Turkish newspaper Hurriyet reports that the AKP received nearly 50 percent of the vote, while the CHP stayed steady at 25 percent and the HDP fell to 10.4 percent. The Nationalist Movement Party (MHP) will also remain present in Parliament with 12.05 percent of the vote, rounding out the total number of parties in the legislature. Hurriyet warns that Turkey’s largest cities have yet to complete their counts, and “results could still change significantly.”

Anadolu Agency, a state-run media outlet, reports similar numbers.

Parties need at least 10 percent of the vote to win representation in Parliament. Last June, the HDP reached that threshold for the first time, receiving 12 percent of the vote and being largely blamed for the AKP’s inability to win a majority of the votes, forcing it to choose between building a coalition government with another party or staging another election. After failing to build a coalition government with the MHP, the AKP scheduled an election for November 1.

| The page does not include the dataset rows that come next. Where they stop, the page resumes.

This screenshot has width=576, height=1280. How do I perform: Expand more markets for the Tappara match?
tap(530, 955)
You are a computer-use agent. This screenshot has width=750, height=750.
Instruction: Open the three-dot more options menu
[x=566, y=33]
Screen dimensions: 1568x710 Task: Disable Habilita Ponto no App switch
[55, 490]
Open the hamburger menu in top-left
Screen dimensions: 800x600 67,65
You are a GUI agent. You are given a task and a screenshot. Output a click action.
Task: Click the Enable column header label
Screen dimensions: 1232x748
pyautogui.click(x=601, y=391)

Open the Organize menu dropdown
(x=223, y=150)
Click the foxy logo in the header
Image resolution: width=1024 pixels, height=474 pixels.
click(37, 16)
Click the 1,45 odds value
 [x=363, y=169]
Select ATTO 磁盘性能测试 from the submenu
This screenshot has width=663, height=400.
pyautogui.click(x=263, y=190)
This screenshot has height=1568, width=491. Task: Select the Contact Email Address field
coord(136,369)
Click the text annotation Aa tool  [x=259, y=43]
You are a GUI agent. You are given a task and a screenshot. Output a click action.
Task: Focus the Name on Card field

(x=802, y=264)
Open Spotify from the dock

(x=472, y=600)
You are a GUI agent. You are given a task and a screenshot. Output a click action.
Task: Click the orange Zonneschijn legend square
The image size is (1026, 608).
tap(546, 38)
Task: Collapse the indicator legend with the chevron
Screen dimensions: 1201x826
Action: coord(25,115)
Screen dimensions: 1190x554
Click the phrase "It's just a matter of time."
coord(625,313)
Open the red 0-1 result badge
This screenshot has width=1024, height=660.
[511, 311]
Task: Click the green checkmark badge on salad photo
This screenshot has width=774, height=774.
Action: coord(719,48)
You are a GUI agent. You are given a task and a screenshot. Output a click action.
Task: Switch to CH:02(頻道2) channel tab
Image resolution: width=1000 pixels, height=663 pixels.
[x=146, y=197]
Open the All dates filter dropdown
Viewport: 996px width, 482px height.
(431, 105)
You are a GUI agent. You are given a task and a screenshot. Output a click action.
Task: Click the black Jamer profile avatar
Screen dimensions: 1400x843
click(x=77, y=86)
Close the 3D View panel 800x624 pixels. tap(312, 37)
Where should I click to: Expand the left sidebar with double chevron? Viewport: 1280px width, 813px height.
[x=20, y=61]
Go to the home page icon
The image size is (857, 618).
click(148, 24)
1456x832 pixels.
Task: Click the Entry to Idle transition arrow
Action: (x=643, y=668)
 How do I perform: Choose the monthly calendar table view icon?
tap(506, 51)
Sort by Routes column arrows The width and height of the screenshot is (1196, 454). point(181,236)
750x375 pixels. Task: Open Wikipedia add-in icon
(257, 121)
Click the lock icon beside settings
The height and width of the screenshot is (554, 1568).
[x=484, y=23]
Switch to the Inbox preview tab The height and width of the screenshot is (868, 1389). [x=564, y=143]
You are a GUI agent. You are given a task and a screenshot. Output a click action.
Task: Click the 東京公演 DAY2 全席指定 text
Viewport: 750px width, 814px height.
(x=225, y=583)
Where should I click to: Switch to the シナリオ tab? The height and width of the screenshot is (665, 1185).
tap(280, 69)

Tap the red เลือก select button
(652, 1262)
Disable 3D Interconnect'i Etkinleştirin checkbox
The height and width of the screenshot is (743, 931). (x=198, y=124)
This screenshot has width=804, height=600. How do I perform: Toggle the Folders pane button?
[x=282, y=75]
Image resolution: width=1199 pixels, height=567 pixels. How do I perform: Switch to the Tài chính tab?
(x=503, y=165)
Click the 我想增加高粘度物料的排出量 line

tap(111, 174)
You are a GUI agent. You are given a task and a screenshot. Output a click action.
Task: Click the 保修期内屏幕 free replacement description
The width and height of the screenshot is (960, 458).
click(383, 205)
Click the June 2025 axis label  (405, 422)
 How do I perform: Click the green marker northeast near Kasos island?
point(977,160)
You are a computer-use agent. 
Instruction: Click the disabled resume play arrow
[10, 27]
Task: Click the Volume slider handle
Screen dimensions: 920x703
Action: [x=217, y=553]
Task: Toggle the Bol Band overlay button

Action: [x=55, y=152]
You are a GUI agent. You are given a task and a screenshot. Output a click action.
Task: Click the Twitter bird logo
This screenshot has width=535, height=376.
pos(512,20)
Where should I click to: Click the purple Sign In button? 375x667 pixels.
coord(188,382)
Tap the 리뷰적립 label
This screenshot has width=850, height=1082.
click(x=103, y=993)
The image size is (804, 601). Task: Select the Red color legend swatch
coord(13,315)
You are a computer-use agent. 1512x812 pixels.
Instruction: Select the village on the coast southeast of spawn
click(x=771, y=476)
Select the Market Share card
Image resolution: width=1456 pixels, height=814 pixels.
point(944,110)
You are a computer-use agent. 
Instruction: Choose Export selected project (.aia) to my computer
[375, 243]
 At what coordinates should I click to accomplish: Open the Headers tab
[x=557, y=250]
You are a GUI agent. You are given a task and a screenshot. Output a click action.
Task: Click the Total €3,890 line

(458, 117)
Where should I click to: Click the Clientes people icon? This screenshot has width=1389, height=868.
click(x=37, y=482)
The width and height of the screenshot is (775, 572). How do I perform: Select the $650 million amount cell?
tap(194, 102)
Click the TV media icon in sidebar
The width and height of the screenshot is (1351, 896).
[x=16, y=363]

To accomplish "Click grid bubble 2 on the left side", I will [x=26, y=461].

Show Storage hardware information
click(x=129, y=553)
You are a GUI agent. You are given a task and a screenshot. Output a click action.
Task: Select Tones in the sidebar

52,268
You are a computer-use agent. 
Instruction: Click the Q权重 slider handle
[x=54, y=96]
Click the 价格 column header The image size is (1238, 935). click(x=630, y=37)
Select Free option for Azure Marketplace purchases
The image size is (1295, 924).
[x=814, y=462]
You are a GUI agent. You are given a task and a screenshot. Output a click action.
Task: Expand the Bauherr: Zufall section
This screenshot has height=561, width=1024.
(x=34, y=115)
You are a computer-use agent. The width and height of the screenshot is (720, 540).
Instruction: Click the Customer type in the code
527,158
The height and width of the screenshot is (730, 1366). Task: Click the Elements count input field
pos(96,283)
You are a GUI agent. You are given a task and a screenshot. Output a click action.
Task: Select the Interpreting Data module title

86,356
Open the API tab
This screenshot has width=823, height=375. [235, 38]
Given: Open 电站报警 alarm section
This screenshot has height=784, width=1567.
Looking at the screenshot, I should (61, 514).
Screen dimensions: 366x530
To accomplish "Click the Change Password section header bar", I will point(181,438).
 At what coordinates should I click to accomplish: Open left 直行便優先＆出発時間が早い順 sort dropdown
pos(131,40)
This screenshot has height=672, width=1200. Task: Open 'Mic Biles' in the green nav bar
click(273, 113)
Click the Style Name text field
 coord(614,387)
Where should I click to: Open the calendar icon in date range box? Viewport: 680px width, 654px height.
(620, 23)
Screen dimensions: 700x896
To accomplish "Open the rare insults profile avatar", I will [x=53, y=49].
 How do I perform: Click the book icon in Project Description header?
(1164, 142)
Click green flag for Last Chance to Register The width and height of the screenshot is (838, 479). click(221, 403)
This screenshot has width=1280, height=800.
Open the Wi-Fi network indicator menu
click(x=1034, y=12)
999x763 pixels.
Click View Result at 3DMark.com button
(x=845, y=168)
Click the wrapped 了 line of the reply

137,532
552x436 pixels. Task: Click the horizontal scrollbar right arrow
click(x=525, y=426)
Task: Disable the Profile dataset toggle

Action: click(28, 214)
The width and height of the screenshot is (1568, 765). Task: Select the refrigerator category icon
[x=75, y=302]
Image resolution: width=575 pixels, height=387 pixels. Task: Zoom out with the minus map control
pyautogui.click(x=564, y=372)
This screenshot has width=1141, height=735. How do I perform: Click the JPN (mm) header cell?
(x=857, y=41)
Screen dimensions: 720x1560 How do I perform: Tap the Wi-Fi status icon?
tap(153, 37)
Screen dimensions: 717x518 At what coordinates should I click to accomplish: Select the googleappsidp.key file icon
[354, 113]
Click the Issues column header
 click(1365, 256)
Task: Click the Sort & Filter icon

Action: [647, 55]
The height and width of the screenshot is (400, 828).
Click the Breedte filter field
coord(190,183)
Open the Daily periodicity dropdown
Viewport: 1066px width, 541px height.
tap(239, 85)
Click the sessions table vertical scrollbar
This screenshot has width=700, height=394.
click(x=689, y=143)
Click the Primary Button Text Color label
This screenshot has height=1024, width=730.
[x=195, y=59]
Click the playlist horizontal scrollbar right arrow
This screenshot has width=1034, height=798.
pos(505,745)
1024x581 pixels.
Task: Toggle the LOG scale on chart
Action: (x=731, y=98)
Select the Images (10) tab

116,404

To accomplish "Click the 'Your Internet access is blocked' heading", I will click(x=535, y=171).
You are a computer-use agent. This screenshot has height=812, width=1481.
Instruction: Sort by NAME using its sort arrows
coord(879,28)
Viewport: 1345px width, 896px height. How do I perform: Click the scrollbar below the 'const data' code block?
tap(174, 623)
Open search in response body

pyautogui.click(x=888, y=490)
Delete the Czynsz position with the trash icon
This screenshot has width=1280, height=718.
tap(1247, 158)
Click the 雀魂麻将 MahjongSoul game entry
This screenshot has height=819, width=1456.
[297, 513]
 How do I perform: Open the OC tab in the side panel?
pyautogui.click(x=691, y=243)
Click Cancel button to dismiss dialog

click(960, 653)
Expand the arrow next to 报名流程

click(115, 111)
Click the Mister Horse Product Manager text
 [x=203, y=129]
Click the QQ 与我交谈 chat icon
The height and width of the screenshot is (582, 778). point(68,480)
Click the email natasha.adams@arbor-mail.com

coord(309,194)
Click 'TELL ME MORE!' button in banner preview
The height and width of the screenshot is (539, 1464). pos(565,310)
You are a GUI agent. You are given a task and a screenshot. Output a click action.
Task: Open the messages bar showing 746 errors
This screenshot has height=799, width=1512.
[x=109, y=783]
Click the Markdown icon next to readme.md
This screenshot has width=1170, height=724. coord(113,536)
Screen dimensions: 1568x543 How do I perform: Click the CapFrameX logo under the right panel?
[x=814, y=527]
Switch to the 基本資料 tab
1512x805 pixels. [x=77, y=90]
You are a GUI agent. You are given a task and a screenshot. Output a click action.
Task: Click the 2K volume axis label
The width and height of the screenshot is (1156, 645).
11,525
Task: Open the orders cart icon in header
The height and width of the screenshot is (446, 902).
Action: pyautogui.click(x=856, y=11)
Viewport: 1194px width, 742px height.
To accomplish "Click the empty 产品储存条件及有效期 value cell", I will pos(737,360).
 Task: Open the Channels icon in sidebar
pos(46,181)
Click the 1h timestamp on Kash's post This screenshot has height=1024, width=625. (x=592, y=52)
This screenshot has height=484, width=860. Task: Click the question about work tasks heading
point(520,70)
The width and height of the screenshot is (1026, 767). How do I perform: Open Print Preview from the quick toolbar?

The drop in votes for the HDP, threatening to eliminate them from Parliament entirely, triggered clashes in the Kurdish-populated city of Diyarbakir, where the party has garnered much of its support. Turkish police used tear gas and water cannons against protesters in the city following the gradual release of election numbers, which eventually revealed the AKP’s projected return to power. The clashes appeared to begin in front of the HDP’s Diyarbakir office.

The HDP, whose leadership has claimed they were the targets of up to 400 attacks in the span of two days in September, mostly by AKP supporters, canceled public rallies for their candidates out of safety concerns. Candidates, the AFP reports, resorted to door-to-door campaign to get their message out without congregating supporters and potentially creating a target for terrorists. The deadliest terrorist attack in post-Ottoman Turkish history, the October 10 Ankara suicide attacks, targeted leftist Kurds and HDP supporters.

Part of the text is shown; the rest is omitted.